Subject: Re: Raid-0
To: None <admin@raid.netbsd.org>
From: Manuel Bouyer <bouyer@antioche.eu.org>
List: port-i386
Date: 08/05/2001 15:03:24
On Sun, Aug 05, 2001 at 11:09:08AM +1000, admin@raid.netbsd.org wrote:
> On Saturday 04 August 2001 11:39,  Manuel Bouyer wrote:
> >
> > The main downside is performances problems: with stripping, data are
> > equally distributed across the component ("interleaved"), so when you read
> > a large file data are fetched from all component providing a performances
> > boost. Concatening will just put component one after the other (sector 0 to
> > x are on component 0, x to y on component 1, etc).
> > To see the difference, do a 'dd' from your raid0 raw device to /dev/null.
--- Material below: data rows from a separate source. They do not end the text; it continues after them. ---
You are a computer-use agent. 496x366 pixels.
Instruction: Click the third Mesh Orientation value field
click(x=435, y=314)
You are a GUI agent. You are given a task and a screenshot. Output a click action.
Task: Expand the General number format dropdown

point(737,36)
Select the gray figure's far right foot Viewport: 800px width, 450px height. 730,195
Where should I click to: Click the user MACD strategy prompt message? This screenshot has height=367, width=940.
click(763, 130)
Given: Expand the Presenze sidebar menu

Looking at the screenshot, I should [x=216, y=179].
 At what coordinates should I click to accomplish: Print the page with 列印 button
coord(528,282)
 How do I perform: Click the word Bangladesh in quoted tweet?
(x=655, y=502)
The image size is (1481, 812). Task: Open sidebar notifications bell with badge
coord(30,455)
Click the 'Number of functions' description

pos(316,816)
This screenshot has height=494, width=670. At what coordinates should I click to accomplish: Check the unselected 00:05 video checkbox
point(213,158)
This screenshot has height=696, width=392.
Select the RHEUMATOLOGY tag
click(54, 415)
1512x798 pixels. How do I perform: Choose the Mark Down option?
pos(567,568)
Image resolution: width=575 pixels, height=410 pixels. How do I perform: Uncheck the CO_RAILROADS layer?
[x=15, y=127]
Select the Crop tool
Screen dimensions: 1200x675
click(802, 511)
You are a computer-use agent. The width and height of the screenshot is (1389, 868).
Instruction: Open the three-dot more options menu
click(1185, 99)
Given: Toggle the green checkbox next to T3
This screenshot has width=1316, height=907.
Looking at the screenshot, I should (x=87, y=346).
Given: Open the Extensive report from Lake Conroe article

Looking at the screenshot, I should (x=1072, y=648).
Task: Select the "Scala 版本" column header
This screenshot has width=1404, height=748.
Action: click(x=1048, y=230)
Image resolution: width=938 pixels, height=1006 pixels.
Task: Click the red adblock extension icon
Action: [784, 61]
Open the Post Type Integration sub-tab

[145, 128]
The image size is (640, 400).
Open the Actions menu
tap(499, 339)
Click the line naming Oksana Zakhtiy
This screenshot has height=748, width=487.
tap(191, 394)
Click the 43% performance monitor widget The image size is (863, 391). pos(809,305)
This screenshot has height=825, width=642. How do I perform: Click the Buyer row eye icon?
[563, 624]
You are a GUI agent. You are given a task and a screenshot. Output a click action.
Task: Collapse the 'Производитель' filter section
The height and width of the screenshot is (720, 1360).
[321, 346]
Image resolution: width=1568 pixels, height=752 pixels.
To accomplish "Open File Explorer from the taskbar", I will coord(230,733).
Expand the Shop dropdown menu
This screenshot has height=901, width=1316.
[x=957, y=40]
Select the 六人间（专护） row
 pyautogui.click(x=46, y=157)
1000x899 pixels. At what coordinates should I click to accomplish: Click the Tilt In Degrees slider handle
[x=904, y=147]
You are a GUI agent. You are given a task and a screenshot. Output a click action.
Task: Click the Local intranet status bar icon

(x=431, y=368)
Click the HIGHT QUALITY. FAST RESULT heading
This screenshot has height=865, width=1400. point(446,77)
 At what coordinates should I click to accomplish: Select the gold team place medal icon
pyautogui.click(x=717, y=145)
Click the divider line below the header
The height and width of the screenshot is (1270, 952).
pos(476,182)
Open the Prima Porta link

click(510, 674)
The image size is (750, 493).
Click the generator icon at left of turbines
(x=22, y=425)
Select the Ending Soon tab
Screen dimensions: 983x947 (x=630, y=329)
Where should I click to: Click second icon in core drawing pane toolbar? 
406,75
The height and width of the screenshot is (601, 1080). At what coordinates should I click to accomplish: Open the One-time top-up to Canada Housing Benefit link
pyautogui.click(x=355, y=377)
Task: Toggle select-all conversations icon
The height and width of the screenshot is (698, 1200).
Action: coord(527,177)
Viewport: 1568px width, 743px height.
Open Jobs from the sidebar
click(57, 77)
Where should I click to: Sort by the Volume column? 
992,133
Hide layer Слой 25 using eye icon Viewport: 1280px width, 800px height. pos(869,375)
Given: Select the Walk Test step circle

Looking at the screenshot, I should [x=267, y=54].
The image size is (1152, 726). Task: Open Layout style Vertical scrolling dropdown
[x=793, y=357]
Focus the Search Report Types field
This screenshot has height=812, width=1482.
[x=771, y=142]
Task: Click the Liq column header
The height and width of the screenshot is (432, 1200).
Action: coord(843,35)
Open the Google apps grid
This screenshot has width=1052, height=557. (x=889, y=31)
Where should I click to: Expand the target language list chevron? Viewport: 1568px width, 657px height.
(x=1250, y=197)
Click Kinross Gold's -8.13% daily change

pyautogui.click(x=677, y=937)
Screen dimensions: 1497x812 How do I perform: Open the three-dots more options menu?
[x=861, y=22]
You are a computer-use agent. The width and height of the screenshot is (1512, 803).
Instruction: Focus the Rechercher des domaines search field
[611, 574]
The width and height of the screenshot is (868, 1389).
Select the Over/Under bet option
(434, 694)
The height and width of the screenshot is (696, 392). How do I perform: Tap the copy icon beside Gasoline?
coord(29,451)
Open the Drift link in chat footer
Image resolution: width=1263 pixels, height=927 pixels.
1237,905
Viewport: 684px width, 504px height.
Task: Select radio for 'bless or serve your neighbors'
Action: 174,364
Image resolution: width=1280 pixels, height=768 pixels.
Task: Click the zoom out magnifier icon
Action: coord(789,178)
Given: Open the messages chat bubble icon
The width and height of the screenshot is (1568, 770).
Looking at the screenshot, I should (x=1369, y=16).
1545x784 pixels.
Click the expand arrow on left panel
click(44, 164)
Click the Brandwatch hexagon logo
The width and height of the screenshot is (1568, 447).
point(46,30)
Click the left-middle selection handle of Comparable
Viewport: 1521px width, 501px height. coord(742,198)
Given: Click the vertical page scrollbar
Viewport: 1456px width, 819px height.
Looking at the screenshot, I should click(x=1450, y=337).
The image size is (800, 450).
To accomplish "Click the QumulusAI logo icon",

> > With stripping, you'll see activity on all component. With concatenation
> > you'll see activity on the first component, then the second, etc ...
> >
> 
> Everytime I shutdown the raid-10 server, the parity of the raid sets have to 
> be reconstructed. Is this to do with the fact that my raid-0 disk sets are 
> not the same size, ie one 20G and 15G?

No. You have several raid-1 devices concatened with a raid-0, rigth ?
What happens is that the raid-0 doesn't close its devices at shutdown, so the
underlying devices can't set the partity to clean (as they have devices
open). I think this is now fixed in -current.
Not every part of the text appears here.